- ENTRIES SHOWN:
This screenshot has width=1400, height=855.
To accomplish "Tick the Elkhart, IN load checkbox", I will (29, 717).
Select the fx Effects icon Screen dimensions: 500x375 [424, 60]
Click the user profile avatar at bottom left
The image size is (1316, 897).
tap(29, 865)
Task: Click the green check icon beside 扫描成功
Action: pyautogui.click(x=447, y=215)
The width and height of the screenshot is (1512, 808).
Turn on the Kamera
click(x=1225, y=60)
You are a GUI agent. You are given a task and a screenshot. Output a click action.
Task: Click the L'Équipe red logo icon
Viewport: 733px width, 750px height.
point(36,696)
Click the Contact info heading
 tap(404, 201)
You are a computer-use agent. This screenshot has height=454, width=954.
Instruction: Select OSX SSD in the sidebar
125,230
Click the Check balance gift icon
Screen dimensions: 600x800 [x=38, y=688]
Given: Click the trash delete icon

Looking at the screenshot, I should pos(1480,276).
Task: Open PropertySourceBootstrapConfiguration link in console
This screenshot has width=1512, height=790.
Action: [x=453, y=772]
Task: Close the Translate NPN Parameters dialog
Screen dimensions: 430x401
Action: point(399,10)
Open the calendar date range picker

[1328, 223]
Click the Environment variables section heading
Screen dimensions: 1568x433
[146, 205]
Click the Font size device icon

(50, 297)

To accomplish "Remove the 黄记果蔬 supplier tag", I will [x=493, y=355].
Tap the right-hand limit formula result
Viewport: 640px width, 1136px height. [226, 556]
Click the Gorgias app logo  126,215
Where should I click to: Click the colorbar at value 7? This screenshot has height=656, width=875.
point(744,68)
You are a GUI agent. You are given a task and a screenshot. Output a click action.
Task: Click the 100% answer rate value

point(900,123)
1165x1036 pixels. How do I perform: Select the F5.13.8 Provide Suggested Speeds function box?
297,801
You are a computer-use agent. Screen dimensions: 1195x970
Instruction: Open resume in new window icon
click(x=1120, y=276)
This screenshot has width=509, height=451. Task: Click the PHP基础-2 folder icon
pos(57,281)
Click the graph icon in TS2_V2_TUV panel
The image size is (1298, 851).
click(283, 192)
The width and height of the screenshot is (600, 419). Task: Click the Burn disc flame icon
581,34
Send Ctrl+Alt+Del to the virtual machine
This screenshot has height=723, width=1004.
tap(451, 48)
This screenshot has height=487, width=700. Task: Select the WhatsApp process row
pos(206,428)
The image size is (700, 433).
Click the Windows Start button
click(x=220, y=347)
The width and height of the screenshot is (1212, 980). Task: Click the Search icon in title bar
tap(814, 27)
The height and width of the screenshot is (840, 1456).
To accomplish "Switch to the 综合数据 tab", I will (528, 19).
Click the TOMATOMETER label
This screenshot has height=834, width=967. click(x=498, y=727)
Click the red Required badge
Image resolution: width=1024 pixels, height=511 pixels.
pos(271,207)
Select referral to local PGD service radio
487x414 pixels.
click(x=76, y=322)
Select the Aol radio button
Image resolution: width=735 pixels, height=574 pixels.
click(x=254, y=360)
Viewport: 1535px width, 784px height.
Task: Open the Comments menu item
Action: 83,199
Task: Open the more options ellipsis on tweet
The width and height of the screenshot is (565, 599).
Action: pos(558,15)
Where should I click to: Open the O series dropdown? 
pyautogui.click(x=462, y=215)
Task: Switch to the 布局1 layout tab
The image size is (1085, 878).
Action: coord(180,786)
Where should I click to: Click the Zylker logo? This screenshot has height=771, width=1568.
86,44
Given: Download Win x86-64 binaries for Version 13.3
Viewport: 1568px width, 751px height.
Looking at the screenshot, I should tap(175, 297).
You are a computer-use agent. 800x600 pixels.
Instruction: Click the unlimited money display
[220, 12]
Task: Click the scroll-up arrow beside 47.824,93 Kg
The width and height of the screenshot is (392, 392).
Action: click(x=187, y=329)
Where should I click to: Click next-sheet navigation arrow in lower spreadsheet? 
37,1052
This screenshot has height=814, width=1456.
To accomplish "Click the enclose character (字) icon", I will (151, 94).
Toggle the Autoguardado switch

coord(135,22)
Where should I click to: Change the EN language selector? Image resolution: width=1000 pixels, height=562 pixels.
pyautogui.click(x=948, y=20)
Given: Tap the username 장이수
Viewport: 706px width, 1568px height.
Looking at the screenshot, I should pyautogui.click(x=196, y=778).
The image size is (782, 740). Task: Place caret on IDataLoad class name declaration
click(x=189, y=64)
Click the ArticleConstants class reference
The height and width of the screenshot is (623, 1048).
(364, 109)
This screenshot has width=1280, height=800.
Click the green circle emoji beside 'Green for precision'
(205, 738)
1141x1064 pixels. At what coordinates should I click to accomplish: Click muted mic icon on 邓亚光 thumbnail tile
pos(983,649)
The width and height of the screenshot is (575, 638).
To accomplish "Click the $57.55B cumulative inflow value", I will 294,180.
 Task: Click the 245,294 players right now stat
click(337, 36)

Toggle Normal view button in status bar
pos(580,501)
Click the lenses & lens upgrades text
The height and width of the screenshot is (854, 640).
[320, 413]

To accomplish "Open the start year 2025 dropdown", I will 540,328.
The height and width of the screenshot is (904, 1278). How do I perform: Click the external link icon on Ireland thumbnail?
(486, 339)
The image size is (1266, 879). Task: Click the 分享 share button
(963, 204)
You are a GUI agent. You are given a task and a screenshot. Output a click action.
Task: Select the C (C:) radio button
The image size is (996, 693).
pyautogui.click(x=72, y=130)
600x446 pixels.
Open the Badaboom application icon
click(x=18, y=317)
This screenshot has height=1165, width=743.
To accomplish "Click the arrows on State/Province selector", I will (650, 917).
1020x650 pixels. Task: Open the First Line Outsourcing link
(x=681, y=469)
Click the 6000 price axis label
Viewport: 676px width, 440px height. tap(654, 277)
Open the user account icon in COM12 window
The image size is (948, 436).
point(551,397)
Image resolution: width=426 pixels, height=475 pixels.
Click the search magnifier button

- YOUR GOAL:
Find each line in the listing above that contains the string "beside", matching case exactly, and copy those lines in full.

- RESPONSE TO THE EXERCISE:
Task: Click the green check icon beside 扫描成功
Task: Click the scroll-up arrow beside 47.824,93 Kg
Click the green circle emoji beside 'Green for precision'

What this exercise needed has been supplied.